Komplexer stellt sich die Situation beim Einzelhandel dar. Viele Marktteilnehmer machen sich Gedanken darüber, wie sich die Märkte zukünftig entwickeln werden und ob der stationäre Handel langfristig gegen den immer mehr an Bedeutung gewinnenden E-Commerce bestehen kann. Bleibt die Frage, wie Investoren die Situation einschätzen und ob sie sich mit Retailinvestments noch wohl und auf der sicheren Seite fühlen. Die Zahlen aus 2017 sprechen in diesem Zusammenhang eine eindeutige Sprache: Mit einem Transaktionsvolumen von 13,81 Milliarden Euro verzeichneten Retailinvestments 2017 ein sehr erfolgreiches Jahr. Damit wurde nicht nur das Vorjahresergebnis um knapp sieben Prozent getoppt, sondern auch das drittbeste Resultat aller Zeiten registriert.

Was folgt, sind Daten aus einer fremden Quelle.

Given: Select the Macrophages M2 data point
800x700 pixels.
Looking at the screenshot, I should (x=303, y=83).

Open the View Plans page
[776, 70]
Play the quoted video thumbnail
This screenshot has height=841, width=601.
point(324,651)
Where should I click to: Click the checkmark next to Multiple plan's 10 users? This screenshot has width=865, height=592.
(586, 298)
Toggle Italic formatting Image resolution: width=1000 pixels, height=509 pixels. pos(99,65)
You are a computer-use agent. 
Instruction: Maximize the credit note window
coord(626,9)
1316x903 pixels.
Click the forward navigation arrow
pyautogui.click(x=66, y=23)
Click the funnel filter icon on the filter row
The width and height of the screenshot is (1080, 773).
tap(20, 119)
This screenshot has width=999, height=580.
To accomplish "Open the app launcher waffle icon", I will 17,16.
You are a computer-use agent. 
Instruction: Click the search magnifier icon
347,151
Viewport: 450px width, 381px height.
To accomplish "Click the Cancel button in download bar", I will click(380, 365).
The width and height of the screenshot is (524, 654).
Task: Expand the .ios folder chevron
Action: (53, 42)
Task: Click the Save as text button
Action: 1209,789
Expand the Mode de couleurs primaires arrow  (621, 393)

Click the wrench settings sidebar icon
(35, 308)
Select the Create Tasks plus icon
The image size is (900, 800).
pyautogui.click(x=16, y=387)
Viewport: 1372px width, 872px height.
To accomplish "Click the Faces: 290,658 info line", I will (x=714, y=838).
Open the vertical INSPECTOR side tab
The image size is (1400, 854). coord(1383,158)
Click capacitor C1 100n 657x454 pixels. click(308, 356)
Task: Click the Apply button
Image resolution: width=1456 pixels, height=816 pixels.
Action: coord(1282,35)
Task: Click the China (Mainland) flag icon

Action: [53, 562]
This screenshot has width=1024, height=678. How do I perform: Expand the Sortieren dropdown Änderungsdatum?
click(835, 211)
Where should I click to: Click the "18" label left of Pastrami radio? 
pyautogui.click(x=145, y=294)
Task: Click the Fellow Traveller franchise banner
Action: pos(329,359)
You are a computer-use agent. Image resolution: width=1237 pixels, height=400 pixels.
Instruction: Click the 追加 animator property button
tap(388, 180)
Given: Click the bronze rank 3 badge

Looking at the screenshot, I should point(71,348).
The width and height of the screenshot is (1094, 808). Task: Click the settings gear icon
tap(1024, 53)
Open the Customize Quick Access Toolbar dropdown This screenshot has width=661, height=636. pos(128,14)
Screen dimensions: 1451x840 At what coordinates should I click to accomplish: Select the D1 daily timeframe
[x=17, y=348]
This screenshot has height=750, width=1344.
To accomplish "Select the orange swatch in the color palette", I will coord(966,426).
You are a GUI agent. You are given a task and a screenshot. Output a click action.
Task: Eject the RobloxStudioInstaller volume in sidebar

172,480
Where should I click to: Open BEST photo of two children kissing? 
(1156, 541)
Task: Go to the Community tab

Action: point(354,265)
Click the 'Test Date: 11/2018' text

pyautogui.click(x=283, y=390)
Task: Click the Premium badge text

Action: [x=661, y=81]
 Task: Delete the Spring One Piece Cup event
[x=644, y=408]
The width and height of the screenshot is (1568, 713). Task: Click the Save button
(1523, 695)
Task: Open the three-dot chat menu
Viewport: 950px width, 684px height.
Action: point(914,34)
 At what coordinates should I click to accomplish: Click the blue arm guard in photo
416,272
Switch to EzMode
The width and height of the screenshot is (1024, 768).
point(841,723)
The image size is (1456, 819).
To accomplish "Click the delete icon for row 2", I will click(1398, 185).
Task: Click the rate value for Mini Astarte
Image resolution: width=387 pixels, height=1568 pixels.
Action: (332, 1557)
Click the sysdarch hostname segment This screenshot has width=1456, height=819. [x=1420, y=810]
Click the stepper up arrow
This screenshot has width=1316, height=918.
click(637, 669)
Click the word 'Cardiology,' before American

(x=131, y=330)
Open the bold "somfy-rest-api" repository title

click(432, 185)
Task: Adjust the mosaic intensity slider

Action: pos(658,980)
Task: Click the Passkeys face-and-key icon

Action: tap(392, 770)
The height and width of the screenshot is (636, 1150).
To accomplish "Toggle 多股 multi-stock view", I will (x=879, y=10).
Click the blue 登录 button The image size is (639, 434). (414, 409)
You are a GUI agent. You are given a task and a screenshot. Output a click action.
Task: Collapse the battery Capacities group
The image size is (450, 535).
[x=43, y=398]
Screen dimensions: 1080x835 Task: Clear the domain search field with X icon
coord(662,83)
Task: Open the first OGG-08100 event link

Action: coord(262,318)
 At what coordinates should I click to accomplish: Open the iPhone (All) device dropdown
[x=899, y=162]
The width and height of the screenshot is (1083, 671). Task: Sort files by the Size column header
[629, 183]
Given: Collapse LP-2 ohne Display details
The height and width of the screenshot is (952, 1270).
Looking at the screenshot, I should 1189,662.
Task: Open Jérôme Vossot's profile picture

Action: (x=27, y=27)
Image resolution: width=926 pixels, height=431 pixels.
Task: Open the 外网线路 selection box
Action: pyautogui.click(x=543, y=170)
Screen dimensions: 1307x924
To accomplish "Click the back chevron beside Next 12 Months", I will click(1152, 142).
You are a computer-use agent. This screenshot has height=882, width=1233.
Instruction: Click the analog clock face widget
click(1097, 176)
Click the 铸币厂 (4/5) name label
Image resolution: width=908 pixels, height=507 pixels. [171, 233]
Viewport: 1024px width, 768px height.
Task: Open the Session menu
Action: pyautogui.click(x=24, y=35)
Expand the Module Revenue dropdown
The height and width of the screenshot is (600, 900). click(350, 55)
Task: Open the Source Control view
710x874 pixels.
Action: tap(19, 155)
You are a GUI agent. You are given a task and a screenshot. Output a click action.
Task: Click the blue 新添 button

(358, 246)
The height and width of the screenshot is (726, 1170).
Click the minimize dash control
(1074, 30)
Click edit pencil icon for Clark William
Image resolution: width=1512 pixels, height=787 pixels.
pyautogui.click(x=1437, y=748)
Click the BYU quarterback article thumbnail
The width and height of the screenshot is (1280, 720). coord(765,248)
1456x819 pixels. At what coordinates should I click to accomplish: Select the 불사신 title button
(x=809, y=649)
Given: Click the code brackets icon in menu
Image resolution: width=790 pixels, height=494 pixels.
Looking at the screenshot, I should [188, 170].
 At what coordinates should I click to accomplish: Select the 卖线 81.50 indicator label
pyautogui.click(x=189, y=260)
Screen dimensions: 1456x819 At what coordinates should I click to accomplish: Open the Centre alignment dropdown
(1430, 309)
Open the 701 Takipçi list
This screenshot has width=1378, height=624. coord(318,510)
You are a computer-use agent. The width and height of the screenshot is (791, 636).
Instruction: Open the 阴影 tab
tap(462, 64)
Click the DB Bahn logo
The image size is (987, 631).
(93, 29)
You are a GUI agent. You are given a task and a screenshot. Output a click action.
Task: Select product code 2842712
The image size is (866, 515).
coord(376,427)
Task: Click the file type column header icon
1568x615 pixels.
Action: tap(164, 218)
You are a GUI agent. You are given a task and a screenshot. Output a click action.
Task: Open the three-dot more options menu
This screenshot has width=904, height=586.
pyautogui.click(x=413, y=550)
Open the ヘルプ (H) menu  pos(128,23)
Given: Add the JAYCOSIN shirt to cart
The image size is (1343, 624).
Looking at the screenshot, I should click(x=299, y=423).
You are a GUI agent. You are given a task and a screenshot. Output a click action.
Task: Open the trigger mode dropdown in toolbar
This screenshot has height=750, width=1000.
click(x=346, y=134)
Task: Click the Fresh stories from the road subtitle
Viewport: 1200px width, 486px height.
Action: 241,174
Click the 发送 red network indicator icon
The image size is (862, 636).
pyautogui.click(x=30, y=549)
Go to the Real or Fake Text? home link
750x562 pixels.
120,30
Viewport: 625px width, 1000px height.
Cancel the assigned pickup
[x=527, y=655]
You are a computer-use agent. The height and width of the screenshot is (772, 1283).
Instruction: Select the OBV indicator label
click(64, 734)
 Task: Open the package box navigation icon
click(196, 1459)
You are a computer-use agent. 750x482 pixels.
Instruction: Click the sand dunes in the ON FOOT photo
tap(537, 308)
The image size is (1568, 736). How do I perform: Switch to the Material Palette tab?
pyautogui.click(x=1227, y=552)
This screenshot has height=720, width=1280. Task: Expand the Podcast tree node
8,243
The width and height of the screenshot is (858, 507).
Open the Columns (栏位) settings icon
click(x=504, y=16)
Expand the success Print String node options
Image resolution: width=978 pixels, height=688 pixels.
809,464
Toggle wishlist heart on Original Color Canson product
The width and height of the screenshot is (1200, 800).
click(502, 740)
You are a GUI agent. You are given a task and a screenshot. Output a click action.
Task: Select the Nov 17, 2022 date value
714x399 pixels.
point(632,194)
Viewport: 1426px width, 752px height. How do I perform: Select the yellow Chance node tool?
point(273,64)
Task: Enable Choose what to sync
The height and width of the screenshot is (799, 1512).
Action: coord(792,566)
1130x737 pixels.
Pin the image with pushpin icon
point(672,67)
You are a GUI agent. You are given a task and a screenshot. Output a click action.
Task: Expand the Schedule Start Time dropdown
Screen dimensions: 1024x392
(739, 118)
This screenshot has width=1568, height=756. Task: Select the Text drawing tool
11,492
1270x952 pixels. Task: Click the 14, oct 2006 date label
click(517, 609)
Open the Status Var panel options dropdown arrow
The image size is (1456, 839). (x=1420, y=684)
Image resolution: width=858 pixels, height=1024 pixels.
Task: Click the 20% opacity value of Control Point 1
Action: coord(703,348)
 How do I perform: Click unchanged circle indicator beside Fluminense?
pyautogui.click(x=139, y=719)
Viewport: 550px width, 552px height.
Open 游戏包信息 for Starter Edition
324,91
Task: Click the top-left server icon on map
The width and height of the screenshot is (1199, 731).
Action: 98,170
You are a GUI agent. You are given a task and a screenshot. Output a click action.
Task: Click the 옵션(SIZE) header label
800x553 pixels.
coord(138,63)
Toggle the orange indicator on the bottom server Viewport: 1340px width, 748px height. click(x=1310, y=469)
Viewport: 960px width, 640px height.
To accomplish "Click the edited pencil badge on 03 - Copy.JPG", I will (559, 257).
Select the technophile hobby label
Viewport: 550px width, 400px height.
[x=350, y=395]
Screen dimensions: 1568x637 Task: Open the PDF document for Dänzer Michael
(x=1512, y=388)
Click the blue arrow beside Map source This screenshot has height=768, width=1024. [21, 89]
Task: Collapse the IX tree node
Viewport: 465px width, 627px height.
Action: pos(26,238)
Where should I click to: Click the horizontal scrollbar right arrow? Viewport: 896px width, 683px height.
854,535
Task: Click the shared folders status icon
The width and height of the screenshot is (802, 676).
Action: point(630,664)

Trotz struktureller Veränderungen der Einzelhandelslandschaft halten Investoren dieser Assetklasse also die Treue, was vor dem Hintergrund eines starken Konsums sowie steigender Beschäftigungszahlen und einer erfreulichen Reallohnentwicklung durchaus nachvollziehbar ist. Eine generelle Skepsis gegenüber Einzelhandelsimmobilien, die aus der dynamischen E-Commerce-Entwicklung resultieren könnte, ist nicht festzustellen. Es werden durchaus auch Chancen gesehen, die sich aus Anpassungsprozessen und neuen, innovativen Konzepten ergeben können. Deshalb bietet der vielschichtige Retailmarkt auch zukünftig genügend attraktive Anlagemöglichkeiten, auch wenn Käufer die einzelnen Marktsegmente etwas differenzierter betrachten werden als bisher.

Paradigmenwechsel bei Logistikimmobilien

Der Shootingstar der vergangenen Jahre sind Logistikimmobilien, was sie auch 2017 wieder eindrucksvoll unter Beweis gestellt haben. Mit einem bundesweiten Transaktionsvolumen von 9,18 Milliarden Euro wurde nicht nur ein neuer Rekord aufgestellt, sondern der bisherige Bestwert von 2015 nahezu verdoppelt. In dieser Assetklasse hat sich in den letzten Jahren ein Paradigmenwechsel vollzogen. Während Logistikinvestments früher häufig nur als hochverzinste Portfoliobeimischung gesehen wurden, haben sie sich mittlerweile zu einer attraktiven und stark nachgefragten Nutzungsart entwickelt. Gerade ausländische Investoren bringen Logistikobjekten viel Sympathie entgegen, die vor allem auf ihren positiven Erfahrungen in anderen internationalen Märkten beruht.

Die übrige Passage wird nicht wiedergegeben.